▶ BRIEF
Each record must be retyped word for word.
START SUPPLIED INFORMATION
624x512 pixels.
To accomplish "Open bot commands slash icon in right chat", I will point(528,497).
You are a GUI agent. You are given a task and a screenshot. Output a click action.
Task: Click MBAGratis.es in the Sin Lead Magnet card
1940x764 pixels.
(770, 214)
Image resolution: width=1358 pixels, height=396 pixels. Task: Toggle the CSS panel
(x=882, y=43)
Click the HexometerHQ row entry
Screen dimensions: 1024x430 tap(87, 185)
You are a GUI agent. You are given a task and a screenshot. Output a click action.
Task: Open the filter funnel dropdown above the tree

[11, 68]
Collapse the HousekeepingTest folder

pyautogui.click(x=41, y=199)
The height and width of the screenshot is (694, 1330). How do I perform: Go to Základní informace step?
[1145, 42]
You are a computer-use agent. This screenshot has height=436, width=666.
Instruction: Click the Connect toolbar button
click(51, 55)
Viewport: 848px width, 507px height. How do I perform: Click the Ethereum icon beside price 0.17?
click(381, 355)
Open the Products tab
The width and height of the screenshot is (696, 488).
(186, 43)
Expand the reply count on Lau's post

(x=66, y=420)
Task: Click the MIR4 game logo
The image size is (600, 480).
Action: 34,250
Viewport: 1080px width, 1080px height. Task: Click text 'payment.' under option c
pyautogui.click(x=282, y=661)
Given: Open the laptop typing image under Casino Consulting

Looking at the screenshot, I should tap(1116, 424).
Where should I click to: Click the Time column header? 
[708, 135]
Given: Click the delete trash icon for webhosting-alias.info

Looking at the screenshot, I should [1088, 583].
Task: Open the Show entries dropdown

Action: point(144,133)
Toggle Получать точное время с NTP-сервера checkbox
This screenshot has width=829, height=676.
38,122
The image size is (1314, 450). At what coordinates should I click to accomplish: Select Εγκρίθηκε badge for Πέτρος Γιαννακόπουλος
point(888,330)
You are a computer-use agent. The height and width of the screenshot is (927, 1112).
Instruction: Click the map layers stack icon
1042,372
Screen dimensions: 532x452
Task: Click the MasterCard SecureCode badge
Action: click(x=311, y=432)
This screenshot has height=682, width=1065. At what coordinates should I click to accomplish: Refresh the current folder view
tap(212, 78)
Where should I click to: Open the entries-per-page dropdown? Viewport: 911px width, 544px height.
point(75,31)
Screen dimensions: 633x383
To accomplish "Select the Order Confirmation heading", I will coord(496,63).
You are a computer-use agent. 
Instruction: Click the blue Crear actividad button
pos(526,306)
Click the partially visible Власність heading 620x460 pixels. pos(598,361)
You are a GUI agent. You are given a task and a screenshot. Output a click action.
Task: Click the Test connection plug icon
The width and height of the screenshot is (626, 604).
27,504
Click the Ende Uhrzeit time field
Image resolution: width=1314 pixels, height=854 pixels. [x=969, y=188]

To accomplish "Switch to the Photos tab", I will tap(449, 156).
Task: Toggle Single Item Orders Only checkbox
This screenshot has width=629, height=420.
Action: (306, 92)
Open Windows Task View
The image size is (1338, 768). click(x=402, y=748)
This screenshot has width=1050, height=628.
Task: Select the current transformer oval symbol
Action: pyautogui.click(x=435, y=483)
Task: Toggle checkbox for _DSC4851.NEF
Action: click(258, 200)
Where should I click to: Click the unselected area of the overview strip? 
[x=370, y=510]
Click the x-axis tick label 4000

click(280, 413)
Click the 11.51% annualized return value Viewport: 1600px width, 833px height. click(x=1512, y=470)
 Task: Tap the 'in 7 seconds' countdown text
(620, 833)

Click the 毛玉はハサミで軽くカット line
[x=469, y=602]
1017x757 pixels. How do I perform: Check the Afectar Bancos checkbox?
END SUPPLIED INFORMATION
▶ SOLUTION FOR THIS TASK
624x512 pixels.
To accomplish "Open bot commands slash icon in right chat", I will point(528,497).
You are a GUI agent. You are given a task and a screenshot. Output a click action.
Task: Click MBAGratis.es in the Sin Lead Magnet card
1940x764 pixels.
(770, 214)
Image resolution: width=1358 pixels, height=396 pixels. Task: Toggle the CSS panel
(x=882, y=43)
Click the HexometerHQ row entry
Screen dimensions: 1024x430 tap(87, 185)
You are a GUI agent. You are given a task and a screenshot. Output a click action.
Task: Open the filter funnel dropdown above the tree

[11, 68]
Collapse the HousekeepingTest folder

pyautogui.click(x=41, y=199)
The height and width of the screenshot is (694, 1330). How do I perform: Go to Základní informace step?
[1145, 42]
You are a computer-use agent. This screenshot has height=436, width=666.
Instruction: Click the Connect toolbar button
click(51, 55)
Viewport: 848px width, 507px height. How do I perform: Click the Ethereum icon beside price 0.17?
click(381, 355)
Open the Products tab
The width and height of the screenshot is (696, 488).
(186, 43)
Expand the reply count on Lau's post

(x=66, y=420)
Task: Click the MIR4 game logo
The image size is (600, 480).
Action: 34,250
Viewport: 1080px width, 1080px height. Task: Click text 'payment.' under option c
pyautogui.click(x=282, y=661)
Given: Open the laptop typing image under Casino Consulting

Looking at the screenshot, I should tap(1116, 424).
Where should I click to: Click the Time column header? 
[708, 135]
Given: Click the delete trash icon for webhosting-alias.info

Looking at the screenshot, I should [1088, 583].
Task: Open the Show entries dropdown

Action: point(144,133)
Toggle Получать точное время с NTP-сервера checkbox
This screenshot has width=829, height=676.
38,122
The image size is (1314, 450). At what coordinates should I click to accomplish: Select Εγκρίθηκε badge for Πέτρος Γιαννακόπουλος
point(888,330)
You are a computer-use agent. The height and width of the screenshot is (927, 1112).
Instruction: Click the map layers stack icon
1042,372
Screen dimensions: 532x452
Task: Click the MasterCard SecureCode badge
Action: click(x=311, y=432)
This screenshot has height=682, width=1065. At what coordinates should I click to accomplish: Refresh the current folder view
tap(212, 78)
Where should I click to: Open the entries-per-page dropdown? Viewport: 911px width, 544px height.
point(75,31)
Screen dimensions: 633x383
To accomplish "Select the Order Confirmation heading", I will coord(496,63).
You are a computer-use agent. 
Instruction: Click the blue Crear actividad button
pos(526,306)
Click the partially visible Власність heading 620x460 pixels. pos(598,361)
You are a GUI agent. You are given a task and a screenshot. Output a click action.
Task: Click the Test connection plug icon
The width and height of the screenshot is (626, 604).
27,504
Click the Ende Uhrzeit time field
Image resolution: width=1314 pixels, height=854 pixels. [x=969, y=188]

To accomplish "Switch to the Photos tab", I will tap(449, 156).
Task: Toggle Single Item Orders Only checkbox
This screenshot has width=629, height=420.
Action: (306, 92)
Open Windows Task View
The image size is (1338, 768). click(x=402, y=748)
This screenshot has width=1050, height=628.
Task: Select the current transformer oval symbol
Action: pyautogui.click(x=435, y=483)
Task: Toggle checkbox for _DSC4851.NEF
Action: click(258, 200)
Where should I click to: Click the unselected area of the overview strip? 
[x=370, y=510]
Click the x-axis tick label 4000

click(280, 413)
Click the 11.51% annualized return value Viewport: 1600px width, 833px height. click(x=1512, y=470)
 Task: Tap the 'in 7 seconds' countdown text
(620, 833)

Click the 毛玉はハサミで軽くカット line
[x=469, y=602]
1017x757 pixels. How do I perform: Check the Afectar Bancos checkbox?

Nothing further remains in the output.